▸ YOUR INSTRUCTIONS
Make an exact copy of every record that follows.

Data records

*** Block opens ***

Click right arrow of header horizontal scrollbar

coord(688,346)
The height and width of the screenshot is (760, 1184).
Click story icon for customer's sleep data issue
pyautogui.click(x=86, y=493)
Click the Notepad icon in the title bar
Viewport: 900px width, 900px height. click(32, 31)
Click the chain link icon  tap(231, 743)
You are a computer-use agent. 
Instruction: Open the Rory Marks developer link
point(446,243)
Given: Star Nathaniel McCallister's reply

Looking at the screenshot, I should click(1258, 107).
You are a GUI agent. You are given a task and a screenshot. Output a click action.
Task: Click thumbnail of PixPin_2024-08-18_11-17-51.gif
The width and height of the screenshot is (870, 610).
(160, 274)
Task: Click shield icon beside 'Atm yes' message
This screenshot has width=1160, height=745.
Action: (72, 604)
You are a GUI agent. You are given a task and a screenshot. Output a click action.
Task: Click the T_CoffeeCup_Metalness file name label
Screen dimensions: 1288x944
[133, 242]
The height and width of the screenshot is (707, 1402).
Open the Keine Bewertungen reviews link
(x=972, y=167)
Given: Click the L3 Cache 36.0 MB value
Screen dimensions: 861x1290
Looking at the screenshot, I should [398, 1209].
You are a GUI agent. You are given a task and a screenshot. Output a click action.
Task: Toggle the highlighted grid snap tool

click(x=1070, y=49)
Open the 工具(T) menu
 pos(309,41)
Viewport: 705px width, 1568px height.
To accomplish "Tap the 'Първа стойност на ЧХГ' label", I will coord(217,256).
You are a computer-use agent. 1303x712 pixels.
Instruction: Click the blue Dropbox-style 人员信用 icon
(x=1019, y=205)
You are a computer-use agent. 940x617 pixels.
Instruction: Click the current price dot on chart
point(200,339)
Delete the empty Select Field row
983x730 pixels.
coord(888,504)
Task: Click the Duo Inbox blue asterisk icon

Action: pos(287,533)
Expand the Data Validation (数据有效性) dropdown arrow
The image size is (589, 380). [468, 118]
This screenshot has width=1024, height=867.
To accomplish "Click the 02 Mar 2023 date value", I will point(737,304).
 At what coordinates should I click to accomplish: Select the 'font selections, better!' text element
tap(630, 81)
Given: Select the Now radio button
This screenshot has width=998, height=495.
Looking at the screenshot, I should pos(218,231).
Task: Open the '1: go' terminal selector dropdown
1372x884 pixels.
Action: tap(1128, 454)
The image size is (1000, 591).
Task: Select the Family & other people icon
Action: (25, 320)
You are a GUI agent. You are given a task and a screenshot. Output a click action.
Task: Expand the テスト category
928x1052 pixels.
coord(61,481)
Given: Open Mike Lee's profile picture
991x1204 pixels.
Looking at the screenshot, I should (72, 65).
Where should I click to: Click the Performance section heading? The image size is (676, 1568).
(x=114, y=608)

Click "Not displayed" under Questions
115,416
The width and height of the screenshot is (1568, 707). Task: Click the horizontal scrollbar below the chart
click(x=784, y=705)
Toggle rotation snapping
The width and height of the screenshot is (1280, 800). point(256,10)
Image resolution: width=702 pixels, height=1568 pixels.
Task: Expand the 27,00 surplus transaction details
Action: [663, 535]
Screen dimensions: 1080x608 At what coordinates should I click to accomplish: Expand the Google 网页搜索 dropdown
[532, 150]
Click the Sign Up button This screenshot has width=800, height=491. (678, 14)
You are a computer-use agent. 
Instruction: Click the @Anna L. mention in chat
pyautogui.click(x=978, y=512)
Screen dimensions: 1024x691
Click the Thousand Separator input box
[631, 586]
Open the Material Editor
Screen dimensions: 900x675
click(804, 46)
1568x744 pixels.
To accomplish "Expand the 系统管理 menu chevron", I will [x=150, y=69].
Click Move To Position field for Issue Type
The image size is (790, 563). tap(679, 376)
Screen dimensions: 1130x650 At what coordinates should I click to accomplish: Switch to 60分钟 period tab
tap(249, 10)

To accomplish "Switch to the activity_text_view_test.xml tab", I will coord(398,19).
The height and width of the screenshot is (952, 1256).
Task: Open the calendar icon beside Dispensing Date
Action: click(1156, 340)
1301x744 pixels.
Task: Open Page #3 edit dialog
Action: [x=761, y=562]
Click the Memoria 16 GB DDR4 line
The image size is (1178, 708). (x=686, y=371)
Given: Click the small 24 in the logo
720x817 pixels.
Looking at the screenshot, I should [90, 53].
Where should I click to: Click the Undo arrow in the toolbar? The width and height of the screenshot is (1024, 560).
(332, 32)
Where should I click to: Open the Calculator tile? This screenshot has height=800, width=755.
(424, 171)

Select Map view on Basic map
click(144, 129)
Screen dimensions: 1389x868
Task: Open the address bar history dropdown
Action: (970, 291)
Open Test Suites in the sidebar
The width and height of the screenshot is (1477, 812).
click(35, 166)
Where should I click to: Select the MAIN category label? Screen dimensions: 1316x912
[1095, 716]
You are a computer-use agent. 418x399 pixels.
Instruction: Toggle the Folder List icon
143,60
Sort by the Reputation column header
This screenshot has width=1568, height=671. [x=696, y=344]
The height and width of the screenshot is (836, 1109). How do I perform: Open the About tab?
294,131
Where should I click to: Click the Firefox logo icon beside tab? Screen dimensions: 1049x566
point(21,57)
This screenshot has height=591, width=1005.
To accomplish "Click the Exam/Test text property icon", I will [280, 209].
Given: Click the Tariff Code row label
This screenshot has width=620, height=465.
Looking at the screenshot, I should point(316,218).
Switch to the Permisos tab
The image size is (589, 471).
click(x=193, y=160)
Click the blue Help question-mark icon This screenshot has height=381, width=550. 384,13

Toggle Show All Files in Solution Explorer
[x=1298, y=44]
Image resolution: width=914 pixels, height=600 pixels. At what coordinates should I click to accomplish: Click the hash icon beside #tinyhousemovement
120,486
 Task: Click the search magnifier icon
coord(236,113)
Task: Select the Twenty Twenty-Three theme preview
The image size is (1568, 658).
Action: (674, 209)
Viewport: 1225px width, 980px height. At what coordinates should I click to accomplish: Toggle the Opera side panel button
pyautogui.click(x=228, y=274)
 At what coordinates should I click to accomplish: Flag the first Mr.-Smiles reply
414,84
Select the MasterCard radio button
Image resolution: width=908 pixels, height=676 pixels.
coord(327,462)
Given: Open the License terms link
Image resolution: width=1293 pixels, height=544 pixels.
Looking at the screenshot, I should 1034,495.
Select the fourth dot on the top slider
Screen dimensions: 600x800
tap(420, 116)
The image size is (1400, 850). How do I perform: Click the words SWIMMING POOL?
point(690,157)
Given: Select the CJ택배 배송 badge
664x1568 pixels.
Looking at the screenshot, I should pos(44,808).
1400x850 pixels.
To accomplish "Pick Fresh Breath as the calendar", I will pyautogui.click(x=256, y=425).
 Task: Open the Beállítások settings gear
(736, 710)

*** Block closes ***

▸ WRITTEN ANSWER
Click right arrow of header horizontal scrollbar

coord(688,346)
The height and width of the screenshot is (760, 1184).
Click story icon for customer's sleep data issue
pyautogui.click(x=86, y=493)
Click the Notepad icon in the title bar
Viewport: 900px width, 900px height. click(32, 31)
Click the chain link icon  tap(231, 743)
You are a computer-use agent. 
Instruction: Open the Rory Marks developer link
point(446,243)
Given: Star Nathaniel McCallister's reply

Looking at the screenshot, I should click(1258, 107).
You are a GUI agent. You are given a task and a screenshot. Output a click action.
Task: Click thumbnail of PixPin_2024-08-18_11-17-51.gif
The width and height of the screenshot is (870, 610).
(160, 274)
Task: Click shield icon beside 'Atm yes' message
This screenshot has width=1160, height=745.
Action: (72, 604)
You are a GUI agent. You are given a task and a screenshot. Output a click action.
Task: Click the T_CoffeeCup_Metalness file name label
Screen dimensions: 1288x944
[133, 242]
The height and width of the screenshot is (707, 1402).
Open the Keine Bewertungen reviews link
(x=972, y=167)
Given: Click the L3 Cache 36.0 MB value
Screen dimensions: 861x1290
Looking at the screenshot, I should [398, 1209].
You are a GUI agent. You are given a task and a screenshot. Output a click action.
Task: Toggle the highlighted grid snap tool

click(x=1070, y=49)
Open the 工具(T) menu
 pos(309,41)
Viewport: 705px width, 1568px height.
To accomplish "Tap the 'Първа стойност на ЧХГ' label", I will coord(217,256).
You are a computer-use agent. 1303x712 pixels.
Instruction: Click the blue Dropbox-style 人员信用 icon
(x=1019, y=205)
You are a computer-use agent. 940x617 pixels.
Instruction: Click the current price dot on chart
point(200,339)
Delete the empty Select Field row
983x730 pixels.
coord(888,504)
Task: Click the Duo Inbox blue asterisk icon

Action: pos(287,533)
Expand the Data Validation (数据有效性) dropdown arrow
The image size is (589, 380). [468, 118]
This screenshot has width=1024, height=867.
To accomplish "Click the 02 Mar 2023 date value", I will point(737,304).
 At what coordinates should I click to accomplish: Select the 'font selections, better!' text element
tap(630, 81)
Given: Select the Now radio button
This screenshot has width=998, height=495.
Looking at the screenshot, I should pos(218,231).
Task: Open the '1: go' terminal selector dropdown
1372x884 pixels.
Action: tap(1128, 454)
The image size is (1000, 591).
Task: Select the Family & other people icon
Action: (25, 320)
You are a GUI agent. You are given a task and a screenshot. Output a click action.
Task: Expand the テスト category
928x1052 pixels.
coord(61,481)
Given: Open Mike Lee's profile picture
991x1204 pixels.
Looking at the screenshot, I should (72, 65).
Where should I click to: Click the Performance section heading? The image size is (676, 1568).
(x=114, y=608)

Click "Not displayed" under Questions
115,416
The width and height of the screenshot is (1568, 707). Task: Click the horizontal scrollbar below the chart
click(x=784, y=705)
Toggle rotation snapping
The width and height of the screenshot is (1280, 800). point(256,10)
Image resolution: width=702 pixels, height=1568 pixels.
Task: Expand the 27,00 surplus transaction details
Action: [663, 535]
Screen dimensions: 1080x608 At what coordinates should I click to accomplish: Expand the Google 网页搜索 dropdown
[532, 150]
Click the Sign Up button This screenshot has width=800, height=491. (678, 14)
You are a computer-use agent. 
Instruction: Click the @Anna L. mention in chat
pyautogui.click(x=978, y=512)
Screen dimensions: 1024x691
Click the Thousand Separator input box
[631, 586]
Open the Material Editor
Screen dimensions: 900x675
click(804, 46)
1568x744 pixels.
To accomplish "Expand the 系统管理 menu chevron", I will [x=150, y=69].
Click Move To Position field for Issue Type
The image size is (790, 563). tap(679, 376)
Screen dimensions: 1130x650 At what coordinates should I click to accomplish: Switch to 60分钟 period tab
tap(249, 10)

To accomplish "Switch to the activity_text_view_test.xml tab", I will coord(398,19).
The height and width of the screenshot is (952, 1256).
Task: Open the calendar icon beside Dispensing Date
Action: click(1156, 340)
1301x744 pixels.
Task: Open Page #3 edit dialog
Action: [x=761, y=562]
Click the Memoria 16 GB DDR4 line
The image size is (1178, 708). (x=686, y=371)
Given: Click the small 24 in the logo
720x817 pixels.
Looking at the screenshot, I should [90, 53].
Where should I click to: Click the Undo arrow in the toolbar? The width and height of the screenshot is (1024, 560).
(332, 32)
Where should I click to: Open the Calculator tile? This screenshot has height=800, width=755.
(424, 171)

Select Map view on Basic map
click(144, 129)
Screen dimensions: 1389x868
Task: Open the address bar history dropdown
Action: (970, 291)
Open Test Suites in the sidebar
The width and height of the screenshot is (1477, 812).
click(35, 166)
Where should I click to: Select the MAIN category label? Screen dimensions: 1316x912
[1095, 716]
You are a computer-use agent. 418x399 pixels.
Instruction: Toggle the Folder List icon
143,60
Sort by the Reputation column header
This screenshot has width=1568, height=671. [x=696, y=344]
The height and width of the screenshot is (836, 1109). How do I perform: Open the About tab?
294,131
Where should I click to: Click the Firefox logo icon beside tab? Screen dimensions: 1049x566
point(21,57)
This screenshot has height=591, width=1005.
To accomplish "Click the Exam/Test text property icon", I will [280, 209].
Given: Click the Tariff Code row label
This screenshot has width=620, height=465.
Looking at the screenshot, I should point(316,218).
Switch to the Permisos tab
The image size is (589, 471).
click(x=193, y=160)
Click the blue Help question-mark icon This screenshot has height=381, width=550. 384,13

Toggle Show All Files in Solution Explorer
[x=1298, y=44]
Image resolution: width=914 pixels, height=600 pixels. At what coordinates should I click to accomplish: Click the hash icon beside #tinyhousemovement
120,486
 Task: Click the search magnifier icon
coord(236,113)
Task: Select the Twenty Twenty-Three theme preview
The image size is (1568, 658).
Action: (674, 209)
Viewport: 1225px width, 980px height. At what coordinates should I click to accomplish: Toggle the Opera side panel button
pyautogui.click(x=228, y=274)
 At what coordinates should I click to accomplish: Flag the first Mr.-Smiles reply
414,84
Select the MasterCard radio button
Image resolution: width=908 pixels, height=676 pixels.
coord(327,462)
Given: Open the License terms link
Image resolution: width=1293 pixels, height=544 pixels.
Looking at the screenshot, I should 1034,495.
Select the fourth dot on the top slider
Screen dimensions: 600x800
tap(420, 116)
The image size is (1400, 850). How do I perform: Click the words SWIMMING POOL?
point(690,157)
Given: Select the CJ택배 배송 badge
664x1568 pixels.
Looking at the screenshot, I should pos(44,808).
1400x850 pixels.
To accomplish "Pick Fresh Breath as the calendar", I will pyautogui.click(x=256, y=425).
 Task: Open the Beállítások settings gear
(736, 710)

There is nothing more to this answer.